去年は当日参加であったが、今年は前泊して、明日の仕込みを手伝った。ぼくの担当は「パプリカの肉詰めホワイトシチュー」である。これだけの量を作ることは普段ないから、すごく楽しみでワクワクしていた。主催者側でメニューも考え、食材の用意もしてくれてるので、ぼくは作るだけだから、とっても気が楽だ。楽しいところだけさせてもらって申し訳ない気持ち。そして、用意されたパプリカが、惚れ惚れするほど立派だったものだから、包丁を手に大量の食材の前で仁王立ちして、鼻の穴をおっぴろげながら、「フンガー!イザ参ろう」って感じだったはずだ。
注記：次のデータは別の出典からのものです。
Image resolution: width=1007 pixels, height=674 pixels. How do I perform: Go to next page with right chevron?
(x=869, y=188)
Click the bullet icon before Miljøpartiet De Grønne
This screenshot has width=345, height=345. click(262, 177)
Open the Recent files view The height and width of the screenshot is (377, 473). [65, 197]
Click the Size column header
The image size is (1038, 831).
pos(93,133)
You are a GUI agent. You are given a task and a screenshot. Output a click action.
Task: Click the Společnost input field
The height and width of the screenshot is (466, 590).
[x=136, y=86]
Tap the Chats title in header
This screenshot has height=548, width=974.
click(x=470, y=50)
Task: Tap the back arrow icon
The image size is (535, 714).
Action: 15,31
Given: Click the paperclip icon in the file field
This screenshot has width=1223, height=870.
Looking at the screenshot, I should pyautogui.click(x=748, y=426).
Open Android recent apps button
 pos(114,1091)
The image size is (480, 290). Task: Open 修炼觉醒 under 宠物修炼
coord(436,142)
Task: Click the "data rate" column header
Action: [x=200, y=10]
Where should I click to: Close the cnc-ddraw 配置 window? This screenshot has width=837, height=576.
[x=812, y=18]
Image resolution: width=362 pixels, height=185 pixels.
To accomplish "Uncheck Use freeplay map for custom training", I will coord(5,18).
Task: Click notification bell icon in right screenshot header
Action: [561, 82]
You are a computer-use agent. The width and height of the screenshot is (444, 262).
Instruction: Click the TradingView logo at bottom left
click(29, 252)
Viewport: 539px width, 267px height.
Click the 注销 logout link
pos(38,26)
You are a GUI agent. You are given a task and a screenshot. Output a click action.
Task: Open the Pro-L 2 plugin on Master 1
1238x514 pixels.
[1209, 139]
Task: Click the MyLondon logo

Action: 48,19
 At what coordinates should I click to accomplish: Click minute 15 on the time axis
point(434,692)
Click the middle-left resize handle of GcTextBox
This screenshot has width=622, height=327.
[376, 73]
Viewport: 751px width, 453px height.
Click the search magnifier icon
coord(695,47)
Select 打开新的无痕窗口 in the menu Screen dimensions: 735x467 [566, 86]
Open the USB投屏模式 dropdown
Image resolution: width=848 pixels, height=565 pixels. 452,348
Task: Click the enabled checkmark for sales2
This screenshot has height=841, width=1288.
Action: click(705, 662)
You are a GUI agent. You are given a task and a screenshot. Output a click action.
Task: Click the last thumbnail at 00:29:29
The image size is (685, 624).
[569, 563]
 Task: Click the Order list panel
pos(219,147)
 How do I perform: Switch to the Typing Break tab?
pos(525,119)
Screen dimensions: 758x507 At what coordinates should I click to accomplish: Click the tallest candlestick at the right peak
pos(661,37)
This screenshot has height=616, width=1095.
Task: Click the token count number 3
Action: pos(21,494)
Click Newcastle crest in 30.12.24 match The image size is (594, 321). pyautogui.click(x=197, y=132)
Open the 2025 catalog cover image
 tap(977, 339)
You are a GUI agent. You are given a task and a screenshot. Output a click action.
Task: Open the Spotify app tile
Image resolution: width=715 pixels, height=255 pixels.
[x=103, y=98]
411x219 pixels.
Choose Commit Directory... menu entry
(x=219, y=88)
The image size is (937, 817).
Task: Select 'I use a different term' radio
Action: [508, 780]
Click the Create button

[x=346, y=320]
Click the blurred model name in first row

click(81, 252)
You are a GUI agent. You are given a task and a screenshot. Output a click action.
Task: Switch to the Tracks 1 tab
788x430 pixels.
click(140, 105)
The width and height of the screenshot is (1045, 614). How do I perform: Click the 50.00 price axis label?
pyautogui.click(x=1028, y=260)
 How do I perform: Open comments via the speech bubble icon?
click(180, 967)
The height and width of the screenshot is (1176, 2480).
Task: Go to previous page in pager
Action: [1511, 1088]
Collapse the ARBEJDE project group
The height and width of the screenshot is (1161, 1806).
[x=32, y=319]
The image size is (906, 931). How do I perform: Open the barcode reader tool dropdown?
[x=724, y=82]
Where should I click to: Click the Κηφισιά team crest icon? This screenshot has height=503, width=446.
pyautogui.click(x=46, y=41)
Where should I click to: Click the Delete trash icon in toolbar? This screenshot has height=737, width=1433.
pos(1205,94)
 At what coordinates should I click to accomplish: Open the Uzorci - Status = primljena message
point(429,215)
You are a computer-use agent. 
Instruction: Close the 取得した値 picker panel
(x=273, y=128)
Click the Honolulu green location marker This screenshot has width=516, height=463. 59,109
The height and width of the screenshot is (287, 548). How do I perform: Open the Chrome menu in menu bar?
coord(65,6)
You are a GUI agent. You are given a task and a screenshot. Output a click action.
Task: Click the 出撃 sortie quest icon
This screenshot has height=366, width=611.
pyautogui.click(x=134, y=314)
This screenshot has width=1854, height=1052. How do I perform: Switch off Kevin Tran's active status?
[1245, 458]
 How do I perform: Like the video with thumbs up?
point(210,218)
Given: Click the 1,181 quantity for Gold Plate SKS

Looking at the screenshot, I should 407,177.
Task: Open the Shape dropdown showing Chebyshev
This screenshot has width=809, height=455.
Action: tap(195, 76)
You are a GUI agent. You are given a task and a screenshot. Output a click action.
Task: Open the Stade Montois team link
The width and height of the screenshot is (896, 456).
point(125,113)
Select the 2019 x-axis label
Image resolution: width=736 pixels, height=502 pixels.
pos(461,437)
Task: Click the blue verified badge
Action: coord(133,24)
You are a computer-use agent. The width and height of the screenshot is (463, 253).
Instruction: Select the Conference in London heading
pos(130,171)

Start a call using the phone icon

でもすぐにタマネギのみじん切りでショボショボ。刻んだ大タマネギは10個、これを大きなアルミの浅い鍋で丁寧に炒めて、そこへ下味をつけた牛のひき肉を3キロ投入。火が通ったら、パン粉を投入。これで具の出来上がり。これを65個のパプリカに詰めるのだが、ここで問題発生。見たところ具が少ない。パプリカが立派すぎるからだ。さあどうしよう。店はもう閉まっている。先ほどから大きな寸胴で立派な筍が煮えている。メンバーの一人が、千葉の館山から朝堀してリュックで担いできてくれた貴重な品である。煮ている糠も自家製である。というのは、筍を持ってきてくれた下石さんは棚田でお米を作っている人。本業のオリジナルTシャツのネット販売をしながら館山で田舎生活をしているという、なんとも羨ましくもすばらしい人である。ぼくは初対面であるが、その下石さんが久しぶりに会うメンバーのために、わざわざ持ってきてくれた筍である。これを刻んで具にしたら、旬の味覚と歯ざわりが加えられて具の量も増えて一石三丁の、なんてすばらしい一品になるのでしょうか。などと絶対に言えないよな。と思いながら筍の入った寸胴を睨み付けていたせいなのか、偶然同じ事を考えていたのかはワカラナイが、下石さんが、「筍入れたらいいんじゃない?」と発言。おかげで、明日のお客は素晴らしい筍がタップリ入ったパプリカの肉詰めホワイトシチューを堪能することになった。